**THE DATA**
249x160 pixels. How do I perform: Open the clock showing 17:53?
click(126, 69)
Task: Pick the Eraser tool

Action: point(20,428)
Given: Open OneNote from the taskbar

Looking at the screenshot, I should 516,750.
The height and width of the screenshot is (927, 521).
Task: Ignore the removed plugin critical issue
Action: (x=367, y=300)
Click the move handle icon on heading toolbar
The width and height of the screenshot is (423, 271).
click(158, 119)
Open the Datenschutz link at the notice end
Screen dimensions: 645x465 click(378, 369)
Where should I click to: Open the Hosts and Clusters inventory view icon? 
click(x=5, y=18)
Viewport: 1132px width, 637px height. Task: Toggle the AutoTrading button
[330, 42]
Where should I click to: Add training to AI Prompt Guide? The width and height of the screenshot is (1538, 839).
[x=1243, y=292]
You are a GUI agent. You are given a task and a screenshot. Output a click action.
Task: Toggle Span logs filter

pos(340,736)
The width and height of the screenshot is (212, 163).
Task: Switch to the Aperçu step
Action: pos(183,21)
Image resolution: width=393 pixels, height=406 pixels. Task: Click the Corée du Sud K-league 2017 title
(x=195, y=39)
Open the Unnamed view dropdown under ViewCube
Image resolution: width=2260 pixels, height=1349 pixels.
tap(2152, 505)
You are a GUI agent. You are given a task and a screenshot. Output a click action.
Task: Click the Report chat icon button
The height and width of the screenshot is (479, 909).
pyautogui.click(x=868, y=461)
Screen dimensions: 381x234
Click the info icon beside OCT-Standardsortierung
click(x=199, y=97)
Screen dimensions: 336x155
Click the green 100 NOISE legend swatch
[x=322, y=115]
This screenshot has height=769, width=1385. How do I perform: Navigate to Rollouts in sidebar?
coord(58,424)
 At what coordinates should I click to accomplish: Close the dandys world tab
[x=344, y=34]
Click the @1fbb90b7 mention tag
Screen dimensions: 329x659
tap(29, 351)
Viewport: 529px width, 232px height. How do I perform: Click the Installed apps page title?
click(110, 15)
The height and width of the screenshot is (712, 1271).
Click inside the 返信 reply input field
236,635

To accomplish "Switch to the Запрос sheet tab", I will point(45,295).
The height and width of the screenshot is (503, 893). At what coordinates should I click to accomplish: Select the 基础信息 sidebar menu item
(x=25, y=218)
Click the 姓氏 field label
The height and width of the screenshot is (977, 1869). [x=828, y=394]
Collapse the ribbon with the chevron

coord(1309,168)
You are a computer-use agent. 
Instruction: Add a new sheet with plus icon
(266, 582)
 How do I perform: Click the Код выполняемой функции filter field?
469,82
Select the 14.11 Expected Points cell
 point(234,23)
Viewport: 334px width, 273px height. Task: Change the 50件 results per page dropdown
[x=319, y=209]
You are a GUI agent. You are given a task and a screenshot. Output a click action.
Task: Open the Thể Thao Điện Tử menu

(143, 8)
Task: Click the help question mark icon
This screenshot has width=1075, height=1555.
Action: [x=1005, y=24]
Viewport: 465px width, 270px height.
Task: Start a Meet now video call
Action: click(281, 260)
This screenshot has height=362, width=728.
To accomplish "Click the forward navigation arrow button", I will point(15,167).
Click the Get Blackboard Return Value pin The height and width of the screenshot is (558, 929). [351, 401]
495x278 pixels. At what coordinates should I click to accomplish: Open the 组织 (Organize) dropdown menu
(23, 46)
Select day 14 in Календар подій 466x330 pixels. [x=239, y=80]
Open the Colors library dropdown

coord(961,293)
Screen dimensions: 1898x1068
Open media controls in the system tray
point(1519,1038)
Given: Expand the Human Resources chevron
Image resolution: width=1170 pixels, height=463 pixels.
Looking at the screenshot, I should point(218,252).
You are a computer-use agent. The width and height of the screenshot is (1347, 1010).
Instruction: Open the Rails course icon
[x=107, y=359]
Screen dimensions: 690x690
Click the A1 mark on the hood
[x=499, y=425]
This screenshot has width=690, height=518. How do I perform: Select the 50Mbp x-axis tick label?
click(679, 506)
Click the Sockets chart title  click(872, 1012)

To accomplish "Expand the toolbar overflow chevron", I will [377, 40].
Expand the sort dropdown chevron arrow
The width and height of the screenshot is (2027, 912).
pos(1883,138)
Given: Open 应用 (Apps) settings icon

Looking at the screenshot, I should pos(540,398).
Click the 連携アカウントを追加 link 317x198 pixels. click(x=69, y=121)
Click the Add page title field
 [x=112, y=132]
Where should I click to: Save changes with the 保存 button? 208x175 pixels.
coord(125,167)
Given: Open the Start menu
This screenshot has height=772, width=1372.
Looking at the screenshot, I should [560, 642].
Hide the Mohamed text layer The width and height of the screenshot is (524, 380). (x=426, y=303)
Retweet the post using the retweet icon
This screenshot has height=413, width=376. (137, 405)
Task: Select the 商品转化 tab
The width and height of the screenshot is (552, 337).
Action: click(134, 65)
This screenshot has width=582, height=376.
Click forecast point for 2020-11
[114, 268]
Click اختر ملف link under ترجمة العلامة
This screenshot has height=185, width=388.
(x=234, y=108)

**THE REQUEST**
Convert every line of the data above into a Markdown table with the columns "Row" and "Line", numbering the rows in order and leaving out blank lines.

**ANSWER TO THIS PROBLEM**
| Row | Line |
|---|---|
| 1 | 249x160 pixels. How do I perform: Open the clock showing 17:53? |
| 2 | click(126, 69) |
| 3 | Task: Pick the Eraser tool |
| 4 | Action: point(20,428) |
| 5 | Given: Open OneNote from the taskbar |
| 6 | Looking at the screenshot, I should 516,750. |
| 7 | The height and width of the screenshot is (927, 521). |
| 8 | Task: Ignore the removed plugin critical issue |
| 9 | Action: (x=367, y=300) |
| 10 | Click the move handle icon on heading toolbar |
| 11 | The width and height of the screenshot is (423, 271). |
| 12 | click(158, 119) |
| 13 | Open the Datenschutz link at the notice end |
| 14 | Screen dimensions: 645x465 click(378, 369) |
| 15 | Where should I click to: Open the Hosts and Clusters inventory view icon?  |
| 16 | click(x=5, y=18) |
| 17 | Viewport: 1132px width, 637px height. Task: Toggle the AutoTrading button |
| 18 | [330, 42] |
| 19 | Where should I click to: Add training to AI Prompt Guide? The width and height of the screenshot is (1538, 839). |
| 20 | [x=1243, y=292] |
| 21 | You are a GUI agent. You are given a task and a screenshot. Output a click action. |
| 22 | Task: Toggle Span logs filter |
| 23 | pos(340,736) |
| 24 | The width and height of the screenshot is (212, 163). |
| 25 | Task: Switch to the Aperçu step |
| 26 | Action: pos(183,21) |
| 27 | Image resolution: width=393 pixels, height=406 pixels. Task: Click the Corée du Sud K-league 2017 title |
| 28 | (x=195, y=39) |
| 29 | Open the Unnamed view dropdown under ViewCube |
| 30 | Image resolution: width=2260 pixels, height=1349 pixels. |
| 31 | tap(2152, 505) |
| 32 | You are a GUI agent. You are given a task and a screenshot. Output a click action. |
| 33 | Task: Click the Report chat icon button |
| 34 | The height and width of the screenshot is (479, 909). |
| 35 | pyautogui.click(x=868, y=461) |
| 36 | Screen dimensions: 381x234 |
| 37 | Click the info icon beside OCT-Standardsortierung |
| 38 | click(x=199, y=97) |
| 39 | Screen dimensions: 336x155 |
| 40 | Click the green 100 NOISE legend swatch |
| 41 | [x=322, y=115] |
| 42 | This screenshot has height=769, width=1385. How do I perform: Navigate to Rollouts in sidebar? |
| 43 | coord(58,424) |
| 44 |  At what coordinates should I click to accomplish: Close the dandys world tab |
| 45 | [x=344, y=34] |
| 46 | Click the @1fbb90b7 mention tag |
| 47 | Screen dimensions: 329x659 |
| 48 | tap(29, 351) |
| 49 | Viewport: 529px width, 232px height. How do I perform: Click the Installed apps page title? |
| 50 | click(110, 15) |
| 51 | The height and width of the screenshot is (712, 1271). |
| 52 | Click inside the 返信 reply input field |
| 53 | 236,635 |
| 54 | To accomplish "Switch to the Запрос sheet tab", I will point(45,295). |
| 55 | The height and width of the screenshot is (503, 893). At what coordinates should I click to accomplish: Select the 基础信息 sidebar menu item |
| 56 | (x=25, y=218) |
| 57 | Click the 姓氏 field label |
| 58 | The height and width of the screenshot is (977, 1869). [x=828, y=394] |
| 59 | Collapse the ribbon with the chevron |
| 60 | coord(1309,168) |
| 61 | You are a computer-use agent.  |
| 62 | Instruction: Add a new sheet with plus icon |
| 63 | (266, 582) |
| 64 |  How do I perform: Click the Код выполняемой функции filter field? |
| 65 | 469,82 |
| 66 | Select the 14.11 Expected Points cell |
| 67 |  point(234,23) |
| 68 | Viewport: 334px width, 273px height. Task: Change the 50件 results per page dropdown |
| 69 | [x=319, y=209] |
| 70 | You are a GUI agent. You are given a task and a screenshot. Output a click action. |
| 71 | Task: Open the Thể Thao Điện Tử menu |
| 72 | (143, 8) |
| 73 | Task: Click the help question mark icon |
| 74 | This screenshot has width=1075, height=1555. |
| 75 | Action: [x=1005, y=24] |
| 76 | Viewport: 465px width, 270px height. |
| 77 | Task: Start a Meet now video call |
| 78 | Action: click(281, 260) |
| 79 | This screenshot has height=362, width=728. |
| 80 | To accomplish "Click the forward navigation arrow button", I will point(15,167). |
| 81 | Click the Get Blackboard Return Value pin The height and width of the screenshot is (558, 929). [351, 401] |
| 82 | 495x278 pixels. At what coordinates should I click to accomplish: Open the 组织 (Organize) dropdown menu |
| 83 | (23, 46) |
| 84 | Select day 14 in Календар подій 466x330 pixels. [x=239, y=80] |
| 85 | Open the Colors library dropdown |
| 86 | coord(961,293) |
| 87 | Screen dimensions: 1898x1068 |
| 88 | Open media controls in the system tray |
| 89 | point(1519,1038) |
| 90 | Given: Expand the Human Resources chevron |
| 91 | Image resolution: width=1170 pixels, height=463 pixels. |
| 92 | Looking at the screenshot, I should point(218,252). |
| 93 | You are a computer-use agent. The width and height of the screenshot is (1347, 1010). |
| 94 | Instruction: Open the Rails course icon |
| 95 | [x=107, y=359] |
| 96 | Screen dimensions: 690x690 |
| 97 | Click the A1 mark on the hood |
| 98 | [x=499, y=425] |
| 99 | This screenshot has width=690, height=518. How do I perform: Select the 50Mbp x-axis tick label? |
| 100 | click(679, 506) |
| 101 | Click the Sockets chart title  click(872, 1012) |
| 102 | To accomplish "Expand the toolbar overflow chevron", I will [377, 40]. |
| 103 | Expand the sort dropdown chevron arrow |
| 104 | The width and height of the screenshot is (2027, 912). |
| 105 | pos(1883,138) |
| 106 | Given: Open 应用 (Apps) settings icon |
| 107 | Looking at the screenshot, I should pos(540,398). |
| 108 | Click the 連携アカウントを追加 link 317x198 pixels. click(x=69, y=121) |
| 109 | Click the Add page title field |
| 110 |  [x=112, y=132] |
| 111 | Where should I click to: Save changes with the 保存 button? 208x175 pixels. |
| 112 | coord(125,167) |
| 113 | Given: Open the Start menu |
| 114 | This screenshot has height=772, width=1372. |
| 115 | Looking at the screenshot, I should [560, 642]. |
| 116 | Hide the Mohamed text layer The width and height of the screenshot is (524, 380). (x=426, y=303) |
| 117 | Retweet the post using the retweet icon |
| 118 | This screenshot has height=413, width=376. (137, 405) |
| 119 | Task: Select the 商品转化 tab |
| 120 | The width and height of the screenshot is (552, 337). |
| 121 | Action: click(134, 65) |
| 122 | This screenshot has width=582, height=376. |
| 123 | Click forecast point for 2020-11 |
| 124 | [114, 268] |
| 125 | Click اختر ملف link under ترجمة العلامة |
| 126 | This screenshot has height=185, width=388. |
| 127 | (x=234, y=108) |